◆ Goal
Pick out every line in the items below that contains the word "coordinates", and copy each of those lines in full.

◆ Material to process
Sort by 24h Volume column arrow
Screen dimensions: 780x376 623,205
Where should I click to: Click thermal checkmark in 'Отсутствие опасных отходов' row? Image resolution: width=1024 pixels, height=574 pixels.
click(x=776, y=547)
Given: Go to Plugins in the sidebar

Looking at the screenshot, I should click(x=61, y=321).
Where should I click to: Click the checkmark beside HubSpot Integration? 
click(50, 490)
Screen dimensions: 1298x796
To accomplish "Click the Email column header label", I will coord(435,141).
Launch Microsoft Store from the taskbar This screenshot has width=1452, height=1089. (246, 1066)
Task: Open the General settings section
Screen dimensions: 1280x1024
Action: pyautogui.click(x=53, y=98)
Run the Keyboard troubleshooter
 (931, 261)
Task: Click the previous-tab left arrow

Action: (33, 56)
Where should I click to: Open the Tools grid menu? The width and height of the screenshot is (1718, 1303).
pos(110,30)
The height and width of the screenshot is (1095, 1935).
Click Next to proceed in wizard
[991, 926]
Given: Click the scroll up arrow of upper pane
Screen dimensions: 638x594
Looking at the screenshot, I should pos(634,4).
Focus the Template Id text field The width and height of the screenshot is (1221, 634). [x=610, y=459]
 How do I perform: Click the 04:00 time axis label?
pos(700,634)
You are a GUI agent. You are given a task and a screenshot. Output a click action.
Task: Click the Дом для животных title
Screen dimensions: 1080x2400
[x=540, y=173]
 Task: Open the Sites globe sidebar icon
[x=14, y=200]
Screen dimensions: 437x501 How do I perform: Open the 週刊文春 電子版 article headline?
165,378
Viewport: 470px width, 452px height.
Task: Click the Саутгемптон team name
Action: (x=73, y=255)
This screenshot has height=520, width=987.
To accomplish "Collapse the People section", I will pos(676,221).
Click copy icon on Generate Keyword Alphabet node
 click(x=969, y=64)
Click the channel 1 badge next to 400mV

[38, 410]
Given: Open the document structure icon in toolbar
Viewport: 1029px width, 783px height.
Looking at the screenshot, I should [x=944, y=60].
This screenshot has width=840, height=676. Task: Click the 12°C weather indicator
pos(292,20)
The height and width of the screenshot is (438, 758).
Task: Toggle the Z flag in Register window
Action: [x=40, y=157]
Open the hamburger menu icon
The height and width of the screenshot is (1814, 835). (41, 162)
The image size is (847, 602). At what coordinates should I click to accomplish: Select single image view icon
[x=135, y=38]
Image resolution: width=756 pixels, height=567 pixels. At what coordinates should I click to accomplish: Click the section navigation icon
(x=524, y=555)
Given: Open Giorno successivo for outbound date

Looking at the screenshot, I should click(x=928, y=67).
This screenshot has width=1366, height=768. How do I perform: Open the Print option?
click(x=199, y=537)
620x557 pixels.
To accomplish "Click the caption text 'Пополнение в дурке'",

◆ Task answer
The image size is (847, 602). At what coordinates should I click to accomplish: Select single image view icon
Image resolution: width=756 pixels, height=567 pixels. At what coordinates should I click to accomplish: Click the section navigation icon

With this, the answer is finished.